Repositories store the necessary files and resources for a project. Linux distributions like Ubuntu use repositories to hold packages you can install on managed computers. While Ubuntu has several repositories that anyone can access, you can also maintain your own repositories on your network. This can be useful when you want to maintain packages with different versions from those in the community repositories, or if you’ve packaged in-house software for installation.

Roles

Roles are predefined user groups or access levels that determine the actions and permissions users can have. For each access group, you can assign management privileges to administrators with roles. An administrator may manage an access group only if they are associated with a role that has permission to do so. Administrators may be associated with multiple roles, and roles may be associated with many access groups. You can manage roles from the Roles tab in your organisation’s home page.

Scripts

Scripts can be used to automate tasks, perform actions and make changes to multiple computers at once. Landscape lets you run scripts on the computers you manage in your account.
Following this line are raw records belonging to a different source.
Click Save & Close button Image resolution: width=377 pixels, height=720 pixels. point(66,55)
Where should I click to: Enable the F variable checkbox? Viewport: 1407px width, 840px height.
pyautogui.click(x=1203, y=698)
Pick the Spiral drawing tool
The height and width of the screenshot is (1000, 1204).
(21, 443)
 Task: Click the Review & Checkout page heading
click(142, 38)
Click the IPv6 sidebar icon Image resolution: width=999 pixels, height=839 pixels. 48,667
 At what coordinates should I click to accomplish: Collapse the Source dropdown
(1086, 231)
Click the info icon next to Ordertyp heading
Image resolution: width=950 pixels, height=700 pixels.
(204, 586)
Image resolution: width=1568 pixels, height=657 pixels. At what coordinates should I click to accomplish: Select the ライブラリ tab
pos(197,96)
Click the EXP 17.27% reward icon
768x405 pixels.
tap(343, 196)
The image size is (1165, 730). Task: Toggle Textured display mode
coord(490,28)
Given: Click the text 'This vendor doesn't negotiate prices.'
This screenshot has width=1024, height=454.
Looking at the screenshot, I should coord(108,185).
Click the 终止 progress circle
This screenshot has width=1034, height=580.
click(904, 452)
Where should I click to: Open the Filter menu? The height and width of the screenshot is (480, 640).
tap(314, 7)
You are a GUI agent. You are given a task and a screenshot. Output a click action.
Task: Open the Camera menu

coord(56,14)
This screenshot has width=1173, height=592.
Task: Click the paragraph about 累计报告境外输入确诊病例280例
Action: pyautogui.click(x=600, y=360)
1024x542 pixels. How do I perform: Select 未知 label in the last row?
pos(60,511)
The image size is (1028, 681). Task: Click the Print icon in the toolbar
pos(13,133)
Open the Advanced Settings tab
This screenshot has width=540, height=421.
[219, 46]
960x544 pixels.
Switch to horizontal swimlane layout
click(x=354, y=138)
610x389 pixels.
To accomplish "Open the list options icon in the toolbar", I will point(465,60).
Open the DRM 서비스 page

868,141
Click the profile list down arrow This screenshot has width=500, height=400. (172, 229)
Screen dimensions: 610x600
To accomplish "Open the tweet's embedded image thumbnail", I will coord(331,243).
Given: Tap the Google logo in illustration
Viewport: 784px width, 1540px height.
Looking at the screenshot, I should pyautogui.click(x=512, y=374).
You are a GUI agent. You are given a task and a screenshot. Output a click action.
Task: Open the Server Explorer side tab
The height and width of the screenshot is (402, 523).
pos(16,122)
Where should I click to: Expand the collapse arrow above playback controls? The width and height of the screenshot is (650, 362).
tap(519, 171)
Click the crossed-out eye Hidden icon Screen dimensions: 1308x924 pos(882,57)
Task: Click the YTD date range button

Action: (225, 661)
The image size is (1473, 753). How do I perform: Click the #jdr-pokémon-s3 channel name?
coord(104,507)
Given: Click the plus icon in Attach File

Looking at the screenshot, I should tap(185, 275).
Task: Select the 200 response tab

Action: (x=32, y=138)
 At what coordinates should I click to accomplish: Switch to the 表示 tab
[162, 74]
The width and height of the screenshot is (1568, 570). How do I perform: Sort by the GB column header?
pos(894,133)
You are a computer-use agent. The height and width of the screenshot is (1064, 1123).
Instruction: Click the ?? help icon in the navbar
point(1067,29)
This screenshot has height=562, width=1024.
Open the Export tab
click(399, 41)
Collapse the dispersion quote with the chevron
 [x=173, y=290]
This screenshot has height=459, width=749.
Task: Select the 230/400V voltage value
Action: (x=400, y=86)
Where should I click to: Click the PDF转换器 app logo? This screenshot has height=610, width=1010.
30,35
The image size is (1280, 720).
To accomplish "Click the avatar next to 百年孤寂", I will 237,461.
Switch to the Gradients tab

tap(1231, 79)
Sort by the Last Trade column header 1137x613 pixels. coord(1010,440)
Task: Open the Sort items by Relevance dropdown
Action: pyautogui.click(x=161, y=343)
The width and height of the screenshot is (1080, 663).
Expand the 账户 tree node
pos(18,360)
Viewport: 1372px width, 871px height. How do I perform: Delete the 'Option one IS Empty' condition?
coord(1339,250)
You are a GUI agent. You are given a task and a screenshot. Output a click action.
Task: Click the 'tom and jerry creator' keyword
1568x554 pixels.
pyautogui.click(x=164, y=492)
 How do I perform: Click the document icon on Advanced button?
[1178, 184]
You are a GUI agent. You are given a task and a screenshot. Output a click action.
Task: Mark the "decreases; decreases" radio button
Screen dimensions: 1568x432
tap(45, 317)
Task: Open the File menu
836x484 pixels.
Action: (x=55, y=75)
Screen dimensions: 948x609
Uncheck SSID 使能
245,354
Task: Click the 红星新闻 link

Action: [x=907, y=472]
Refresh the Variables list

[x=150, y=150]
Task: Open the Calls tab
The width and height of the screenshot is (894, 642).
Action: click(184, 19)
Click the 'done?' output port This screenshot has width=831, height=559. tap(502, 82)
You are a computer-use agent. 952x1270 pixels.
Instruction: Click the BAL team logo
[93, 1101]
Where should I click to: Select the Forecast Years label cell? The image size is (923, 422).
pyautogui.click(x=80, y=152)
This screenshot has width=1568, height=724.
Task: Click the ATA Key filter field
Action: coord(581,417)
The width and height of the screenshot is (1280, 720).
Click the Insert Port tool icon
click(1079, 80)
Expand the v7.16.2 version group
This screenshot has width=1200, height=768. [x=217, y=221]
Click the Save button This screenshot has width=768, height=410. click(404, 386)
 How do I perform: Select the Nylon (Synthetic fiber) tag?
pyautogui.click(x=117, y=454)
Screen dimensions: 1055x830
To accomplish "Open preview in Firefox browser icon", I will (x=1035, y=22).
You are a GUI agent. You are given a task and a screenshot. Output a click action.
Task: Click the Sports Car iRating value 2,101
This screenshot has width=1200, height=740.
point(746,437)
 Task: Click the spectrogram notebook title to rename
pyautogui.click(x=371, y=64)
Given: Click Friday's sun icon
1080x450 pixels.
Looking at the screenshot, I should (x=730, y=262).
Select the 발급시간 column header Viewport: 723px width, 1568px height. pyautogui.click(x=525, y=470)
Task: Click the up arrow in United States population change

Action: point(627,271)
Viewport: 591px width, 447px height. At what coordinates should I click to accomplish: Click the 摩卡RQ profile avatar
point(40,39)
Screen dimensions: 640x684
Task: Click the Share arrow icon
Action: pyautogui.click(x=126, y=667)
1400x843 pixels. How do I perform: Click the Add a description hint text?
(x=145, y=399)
The scripts may be in any language, as long as an interpreter for that language is present on the computers on which they are to run. You can maintain a library of scripts for common tasks. You can manage scripts from the Scripts tab in your organisation’s home page, and run them against computers from the Scripts menu in the Computers page.

Series

A series is a distribution release nickname. Examples of Ubuntu series include Jammy, Focal and Bionic.

Suite

A suite is a combination of a series and a pocket. An example that can be used in Landscape is bionic-updates.

Tags

Tags are user-defined labels or metadata that can be used to organise your computers in Landscape. Landscape lets you group multiple computers by applying tags to them. You can group computers using any set of characteristics; architecture and location might be two logical tagging schemes. Tag names may use any combination of letters, numbers, and dashes. Each computer can be associated with multiple tags. There is no menu choice for tags; rather, you can select multiple computers from the Computers page in the header and apply or remove one or more tags to all the computers you select in the Info tab. If you want to specify more than one tag at a time for your selected computers, separate the tags by spaces.